YOUR GOAL
Reproduce the material below, from the line containing "You are a computer-use agent." through the end of the material, both included. Omit the pictures.

Stored dataset items
* begin *

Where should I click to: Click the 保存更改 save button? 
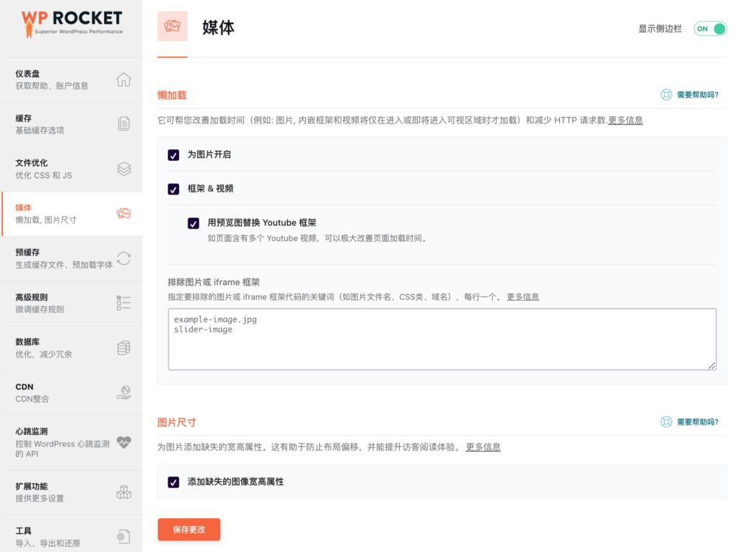tap(188, 529)
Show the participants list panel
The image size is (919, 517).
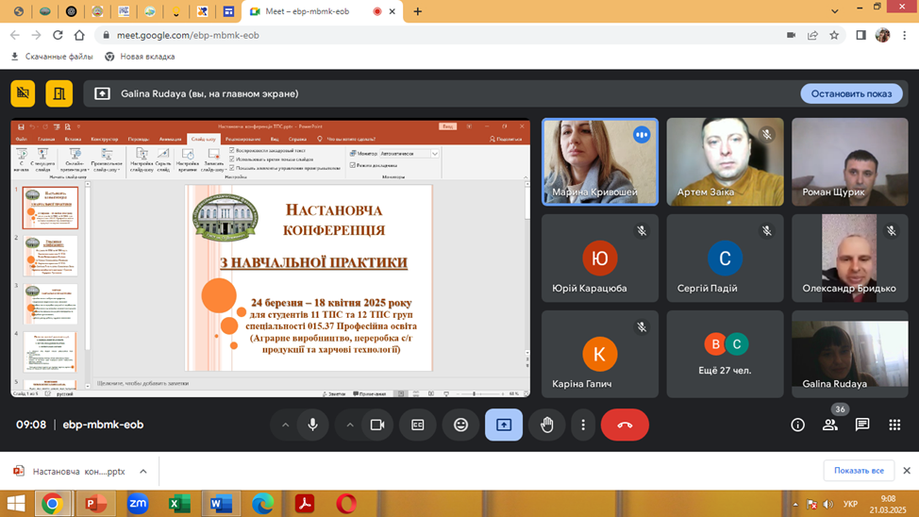[829, 425]
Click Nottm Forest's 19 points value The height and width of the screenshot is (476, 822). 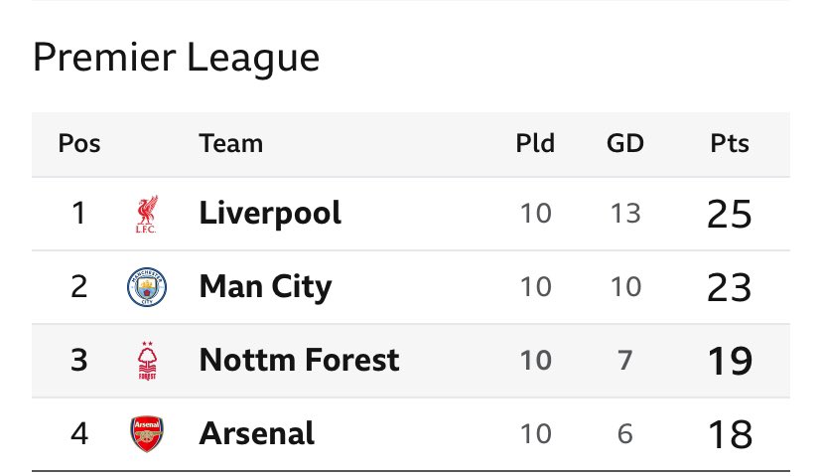tap(730, 361)
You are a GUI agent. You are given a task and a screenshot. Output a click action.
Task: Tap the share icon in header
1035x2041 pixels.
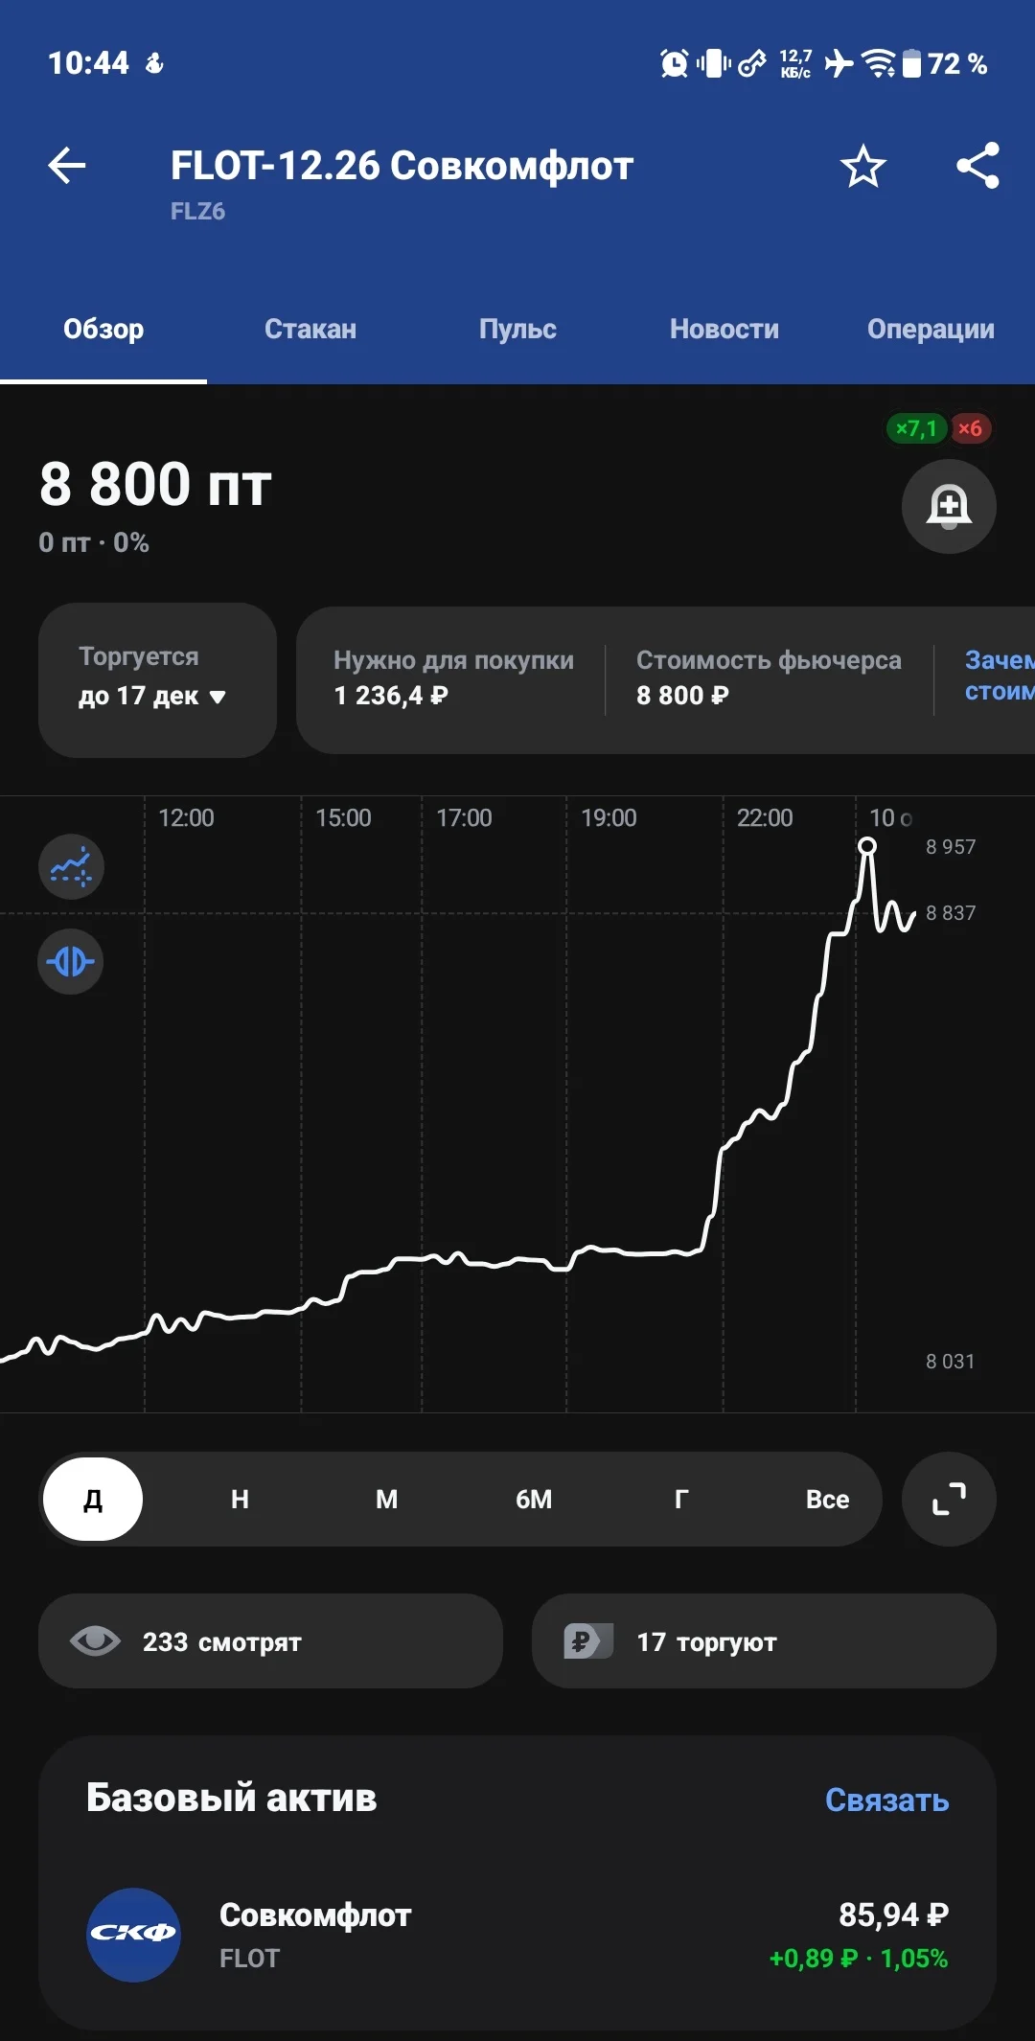pyautogui.click(x=978, y=166)
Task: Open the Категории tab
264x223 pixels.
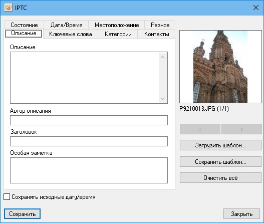Action: pos(118,34)
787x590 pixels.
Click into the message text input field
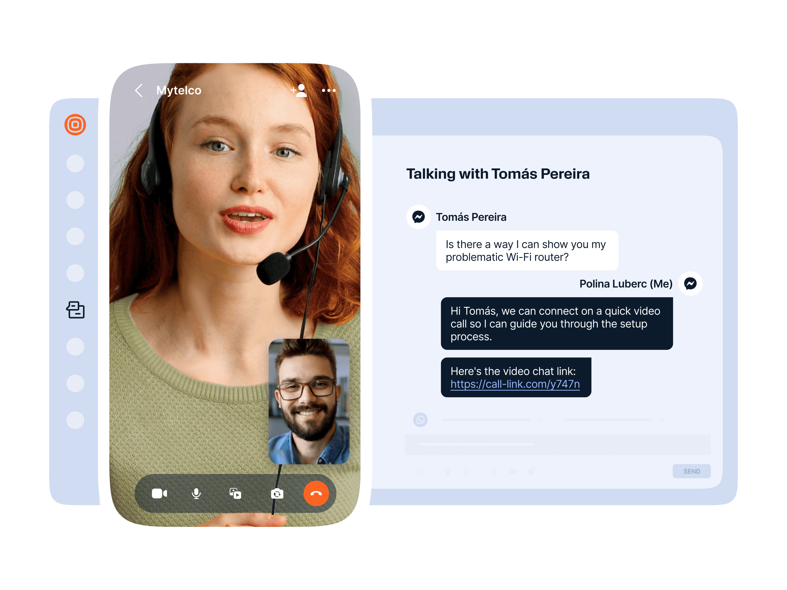pyautogui.click(x=557, y=444)
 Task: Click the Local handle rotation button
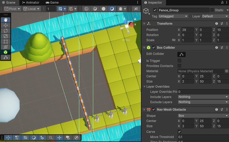point(31,9)
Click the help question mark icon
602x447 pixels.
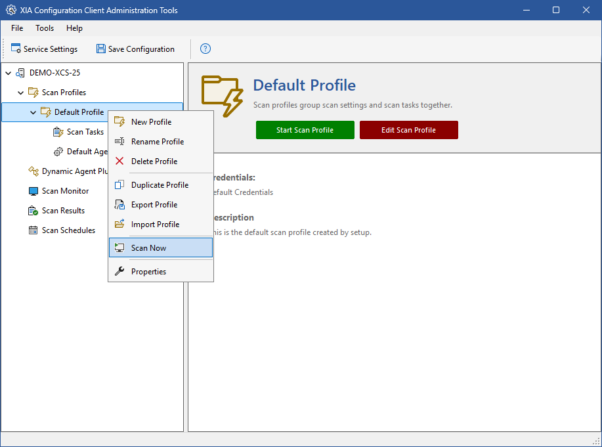point(205,49)
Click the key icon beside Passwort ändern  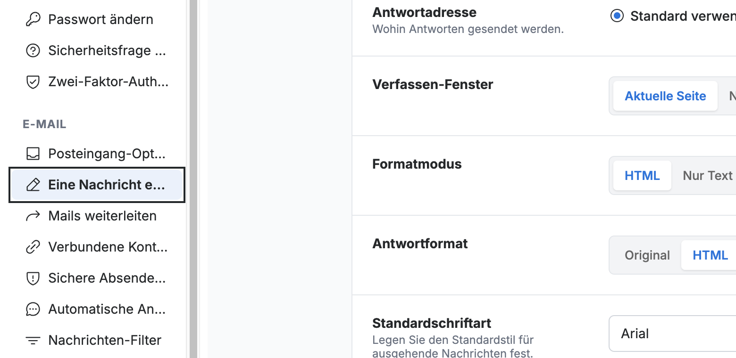tap(33, 19)
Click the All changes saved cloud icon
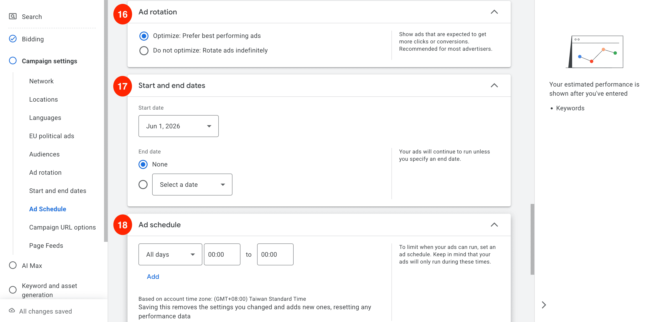The width and height of the screenshot is (657, 322). tap(12, 311)
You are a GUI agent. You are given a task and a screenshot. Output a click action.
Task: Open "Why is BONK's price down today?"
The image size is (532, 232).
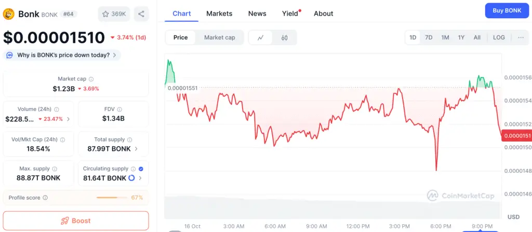pyautogui.click(x=62, y=55)
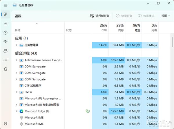174x129 pixels.
Task: Open the hamburger navigation menu
Action: tap(6, 5)
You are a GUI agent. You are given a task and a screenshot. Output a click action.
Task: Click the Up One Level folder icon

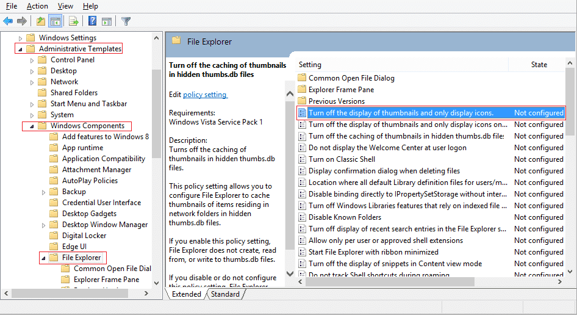40,21
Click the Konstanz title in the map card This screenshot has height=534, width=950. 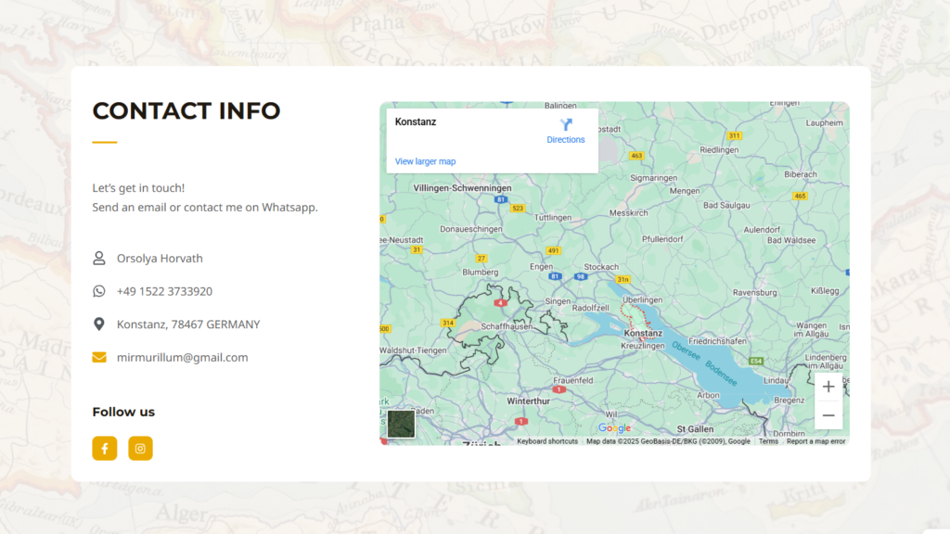[x=414, y=121]
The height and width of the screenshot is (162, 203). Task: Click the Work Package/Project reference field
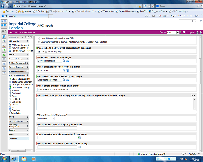pyautogui.click(x=57, y=128)
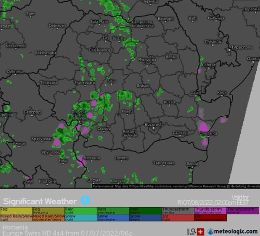
Task: Click the Chișinău city label on map
Action: pyautogui.click(x=213, y=42)
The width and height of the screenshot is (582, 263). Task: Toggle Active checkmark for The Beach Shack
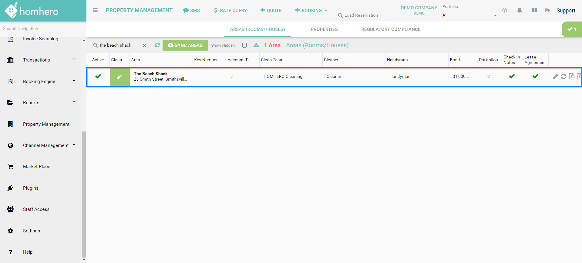tap(98, 76)
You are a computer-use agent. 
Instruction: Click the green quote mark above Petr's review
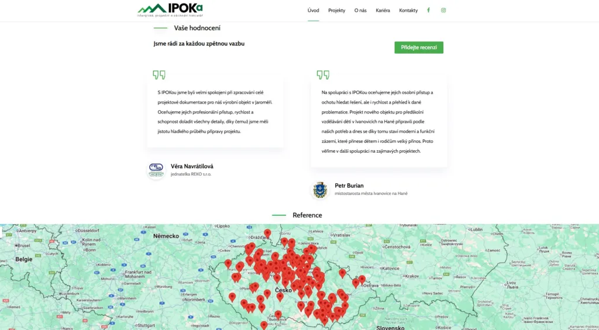point(323,74)
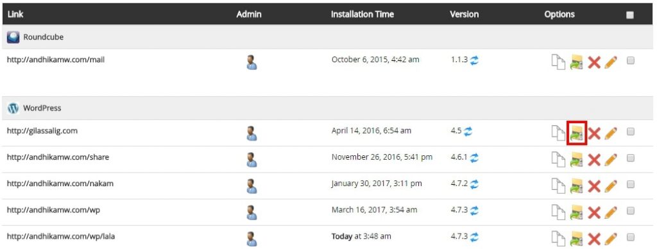The height and width of the screenshot is (249, 657).
Task: Open the http://andhikamw.com/wp/lala link
Action: (x=61, y=236)
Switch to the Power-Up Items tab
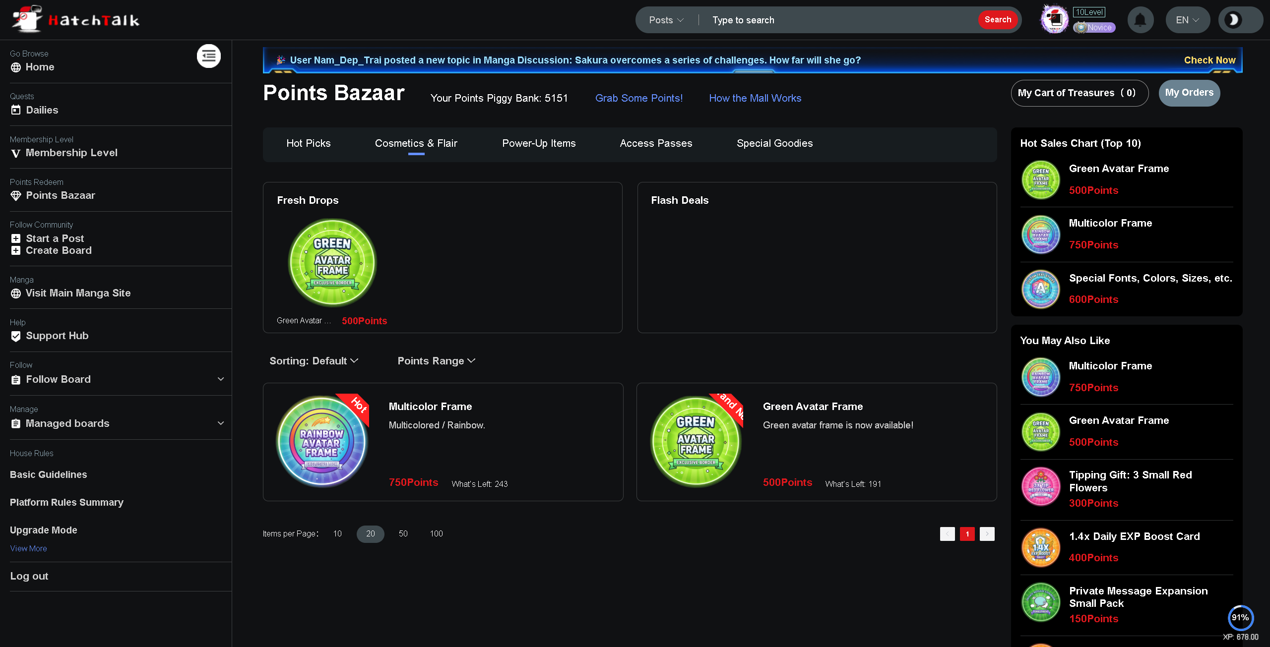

* end *

WORKED ANSWER
You are a computer-use agent. 
Instruction: Click the green quote mark above Petr's review
point(323,74)
The height and width of the screenshot is (249, 657).
Task: Open the http://andhikamw.com/wp/lala link
Action: (x=61, y=236)
Switch to the Power-Up Items tab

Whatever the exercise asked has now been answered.